U.S. To Respond To North Korea With ‘Strongest Possible Adjectives’

The above headline is a quote from Andy Borowitz quoted on the Huffington Post and on the American Thinker.  The article at the American Thinker is written by Ethel C. Fenig and titled, John Bolton, prophet.

It is a shame that politics kept John Bolton from being our ambassador to the UN.  He might have made a difference in that feckless organization.  At any rate, he has successfully sized up the situation with North Korea and Iran in regard to their nuclear porgrams.  The article at American Thinker quotes his comments:

What the North has lacked thus far is the political opportunity to test without fatally jeopardizing its access to the six-party talks and the legitimacy they provide. Despite the State Department’s seemingly unbreakable second-term hold over President Bush, another test after 2006 just might have ended the talks.

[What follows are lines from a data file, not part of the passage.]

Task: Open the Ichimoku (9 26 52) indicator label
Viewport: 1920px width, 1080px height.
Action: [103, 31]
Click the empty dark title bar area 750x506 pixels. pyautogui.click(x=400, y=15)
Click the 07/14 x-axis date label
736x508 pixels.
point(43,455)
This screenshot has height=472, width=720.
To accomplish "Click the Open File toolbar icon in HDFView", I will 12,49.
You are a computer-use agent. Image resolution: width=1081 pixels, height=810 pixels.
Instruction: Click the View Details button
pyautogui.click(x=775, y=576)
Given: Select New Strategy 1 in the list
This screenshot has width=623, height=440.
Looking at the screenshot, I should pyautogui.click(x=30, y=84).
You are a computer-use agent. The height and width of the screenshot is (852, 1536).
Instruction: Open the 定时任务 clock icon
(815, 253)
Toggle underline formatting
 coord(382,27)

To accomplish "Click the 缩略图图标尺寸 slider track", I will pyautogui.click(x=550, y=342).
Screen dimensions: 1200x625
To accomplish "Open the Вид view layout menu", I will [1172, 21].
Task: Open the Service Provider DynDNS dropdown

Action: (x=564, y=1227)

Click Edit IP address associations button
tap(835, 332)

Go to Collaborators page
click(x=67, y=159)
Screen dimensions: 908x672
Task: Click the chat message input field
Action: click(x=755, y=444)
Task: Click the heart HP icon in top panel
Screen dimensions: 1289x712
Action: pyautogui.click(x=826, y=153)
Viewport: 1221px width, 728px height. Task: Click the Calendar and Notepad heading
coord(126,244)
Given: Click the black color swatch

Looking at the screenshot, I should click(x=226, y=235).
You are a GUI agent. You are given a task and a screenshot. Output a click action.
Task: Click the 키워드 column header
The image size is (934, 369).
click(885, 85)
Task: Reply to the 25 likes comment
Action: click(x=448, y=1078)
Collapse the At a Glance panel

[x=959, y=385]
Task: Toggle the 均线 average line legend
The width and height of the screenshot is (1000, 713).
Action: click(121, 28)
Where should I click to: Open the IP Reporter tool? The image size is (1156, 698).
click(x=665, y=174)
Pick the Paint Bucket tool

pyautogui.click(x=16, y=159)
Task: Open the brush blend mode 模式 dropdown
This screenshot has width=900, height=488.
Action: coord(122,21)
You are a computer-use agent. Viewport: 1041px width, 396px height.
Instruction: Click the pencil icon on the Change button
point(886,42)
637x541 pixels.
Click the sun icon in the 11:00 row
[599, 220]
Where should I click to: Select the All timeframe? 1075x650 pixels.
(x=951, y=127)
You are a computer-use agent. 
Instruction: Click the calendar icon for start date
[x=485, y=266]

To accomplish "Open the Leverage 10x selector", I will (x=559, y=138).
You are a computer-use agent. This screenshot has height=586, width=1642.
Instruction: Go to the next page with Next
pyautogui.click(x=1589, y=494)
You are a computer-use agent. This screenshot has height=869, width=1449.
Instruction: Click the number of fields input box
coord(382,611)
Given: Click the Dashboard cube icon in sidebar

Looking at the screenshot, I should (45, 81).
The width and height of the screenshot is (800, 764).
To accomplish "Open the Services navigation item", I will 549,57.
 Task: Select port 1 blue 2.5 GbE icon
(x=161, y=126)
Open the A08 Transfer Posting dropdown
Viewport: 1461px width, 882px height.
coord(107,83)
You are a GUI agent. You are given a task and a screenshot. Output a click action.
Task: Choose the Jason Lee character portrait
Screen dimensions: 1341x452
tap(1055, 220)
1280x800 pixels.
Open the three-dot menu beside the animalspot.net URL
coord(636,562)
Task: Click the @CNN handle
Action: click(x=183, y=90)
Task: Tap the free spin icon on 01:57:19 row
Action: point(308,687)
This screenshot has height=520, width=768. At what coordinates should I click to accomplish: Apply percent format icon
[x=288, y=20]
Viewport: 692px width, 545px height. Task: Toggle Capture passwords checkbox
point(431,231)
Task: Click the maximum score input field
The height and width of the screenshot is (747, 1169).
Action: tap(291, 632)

So far, the North faces no such threat from the Obama administration. Despite Pyongyang’s aggression, Mr. Bosworth has reiterated that the U.S. is “committed to dialogue” and is “obviously interested in returning to a negotiating table as soon as we can.” This is precisely what the North wants: America in a conciliatory mode, eager to bargain, just as Mr. Bush was after the 2006 test.

If the next nuclear explosion doesn’t derail the six-party talks, Kim will rightly conclude that he faces no real danger of ever having to dismantle his weapons program. North Korea is a mysterious place, but there is no mystery about its foreign-policy tactics: They work. The real mystery is why our administrations — Republican and Democratic — haven’t learned that their quasi-religious faith in the six-party talks is misplaced.

It is becoming very obvious that we live in a world where negotiations with rogue nations are not currently working (as if they ever did).  Meanwhile, we have cut our funding into missle defense, and President Obama is talking about America giving up its nuclear weapons.  Peace is a wonderful concept, but the lessons of history should have taught us that peace is only possible after bullies are dealt with decisively or when the ‘good guys’ (the freedom-loving countries of the world) have enough power and strength of purpose to keep the bullies from bullying.

Just a note on the folly of negotiating with tyrants–the deal that Chamberlain made with Hitler to devide Czechoslovakia was made without the input of the then president of Czechoslovakia, Eduard BeneŇ°,.  Is President Obama going to negotiate a Middle East peace treaty that divides Jerusalem without the consent of the Israeli government?  Will the result be the same?